A new National Agenda Opinion Poll by the University of Delaware’s Center for Political Communication reveals support for voter identification laws is strongest among Americans who harbor negative sentiments toward African Americans.
The study finds that racial resentment trumps party affiliation and political attitudes. While they found Republicans and conservatives overwhelmingly support voter suppression (because that's what they do), they found that Democrats and liberals "with the highest 'racial resentment'" also express strong support for the laws.
The second post is Brennan Center: 500,000 won't be able to get 'free' voter IDs:
The Brennan Center, NYU Law School's public policy institute that focuses on democracy and justice issues, has a new report detailing the challenges faced by voters in 10 states with new, restrictive voter ID laws. Those laws ultimately mean that as many as 500,000 eligible voters won't cast ballots because of the insurmountable barriers these laws erect, particularly for rural voters. In other words, yes, these new laws are basically poll taxes.
The cost of the IDs aside, most of these voters don't have access to transportation to obtain the ID. To complicate matters more, in many of these states, the offices that are designated to issue IDs are open infrequently for short periods of time.
Even if someone seeking photo ID manages to travel to an ID-issuing office, there is no guarantee it will be open during regular business hours. In Wisconsin, Alabama, and Mississippi, fewer than half of all ID-issuing offices are open five days a week. None are open on weekends. And some offices maintain truly unusual hours: the office in Woodville, Mississippi is open only on the second Thursday of each month.

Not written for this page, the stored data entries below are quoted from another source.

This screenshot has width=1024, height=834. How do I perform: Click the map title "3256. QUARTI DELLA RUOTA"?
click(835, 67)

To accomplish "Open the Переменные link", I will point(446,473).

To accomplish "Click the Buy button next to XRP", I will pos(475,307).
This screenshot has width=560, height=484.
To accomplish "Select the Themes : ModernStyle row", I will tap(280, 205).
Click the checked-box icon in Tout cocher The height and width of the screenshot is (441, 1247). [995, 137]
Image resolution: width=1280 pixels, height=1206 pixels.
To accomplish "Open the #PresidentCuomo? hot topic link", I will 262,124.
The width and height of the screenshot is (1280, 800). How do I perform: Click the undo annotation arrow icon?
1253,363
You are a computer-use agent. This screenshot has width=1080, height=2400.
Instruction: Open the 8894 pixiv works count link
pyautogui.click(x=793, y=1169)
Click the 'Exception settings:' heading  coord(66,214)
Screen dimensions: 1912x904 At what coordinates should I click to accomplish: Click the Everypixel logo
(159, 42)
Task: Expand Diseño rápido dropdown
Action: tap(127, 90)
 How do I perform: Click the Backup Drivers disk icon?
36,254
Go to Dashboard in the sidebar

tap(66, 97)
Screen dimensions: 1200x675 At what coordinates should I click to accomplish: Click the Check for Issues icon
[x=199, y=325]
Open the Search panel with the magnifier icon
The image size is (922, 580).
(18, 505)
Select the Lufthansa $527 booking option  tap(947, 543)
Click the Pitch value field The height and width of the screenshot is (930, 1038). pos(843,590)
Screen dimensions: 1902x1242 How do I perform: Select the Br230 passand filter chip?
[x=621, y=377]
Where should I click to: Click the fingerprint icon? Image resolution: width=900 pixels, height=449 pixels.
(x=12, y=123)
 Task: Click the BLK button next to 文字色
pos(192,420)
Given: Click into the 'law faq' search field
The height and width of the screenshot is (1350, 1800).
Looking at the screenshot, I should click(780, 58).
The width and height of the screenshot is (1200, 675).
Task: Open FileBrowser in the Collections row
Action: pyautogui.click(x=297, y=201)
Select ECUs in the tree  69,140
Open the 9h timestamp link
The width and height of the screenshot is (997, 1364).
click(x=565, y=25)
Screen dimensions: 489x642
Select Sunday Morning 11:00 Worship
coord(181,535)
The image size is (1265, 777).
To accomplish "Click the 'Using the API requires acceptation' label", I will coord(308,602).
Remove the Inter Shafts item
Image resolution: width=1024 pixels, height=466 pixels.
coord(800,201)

The report also provides an extensive look at the scarcity of ID-issuing offices in areas heavily populated by people of color and those in poverty — the exact population that most lack government-issued photo ID.
In 11 Alabama counties within the rural “black belt,” there are more than 60,000 eligible black voters but no driver’s license offices open more than two days per week. In Texas, in 32 counties near the Mexico border, there are 80,000 Hispanic eligible voters but only two such ID-issuing offices. Across the voter ID states, many of the offices with limited hours are located in rural areas with high concentrations of minority voters.
A Wisconsin state court judge found this week that these barriers are a "substantial impairment of the right to vote" guaranteed by Wisconsin's constitution, and blocked the voter ID law from being implemented in Wisconsin.
Voting rights advocates in Minnesota made the same arguments this week before the state's Supreme Court against a ballot measure that would amend the state’s constitution to “require all voters to present valid photographic identification to vote.” This week in the War on Voting: The costs of voter ID:
The measure, which will be decided by voters in November if the state’s high court allows it, also requires “the state to provide free identification to eligible voters.” Yet those IDs wouldn’t exactly be free—at minimum, taxpayers would foot the bill, as would voters who would first need to obtain a $26 birth certificate and travel up to 100 miles to a Department of Vehicle Services office to apply for their ID.
The American Federation of Government Employees Voter Protection Coordinator Mark Vinson says in the video [below], when people conflate having to have a photo ID to fly, to see an R-rated movie, to buy beer, they're willfully missing the point. Those things are all privileges. Voting is a right. Plenty of people are precluded from flying, going out to the movies, or drinking beer because they can't afford to do those things. They shouldn't be stopped from voting because they can't afford it. Making people pay to vote, in any way, is indeed a poll tax. [24th Amendment].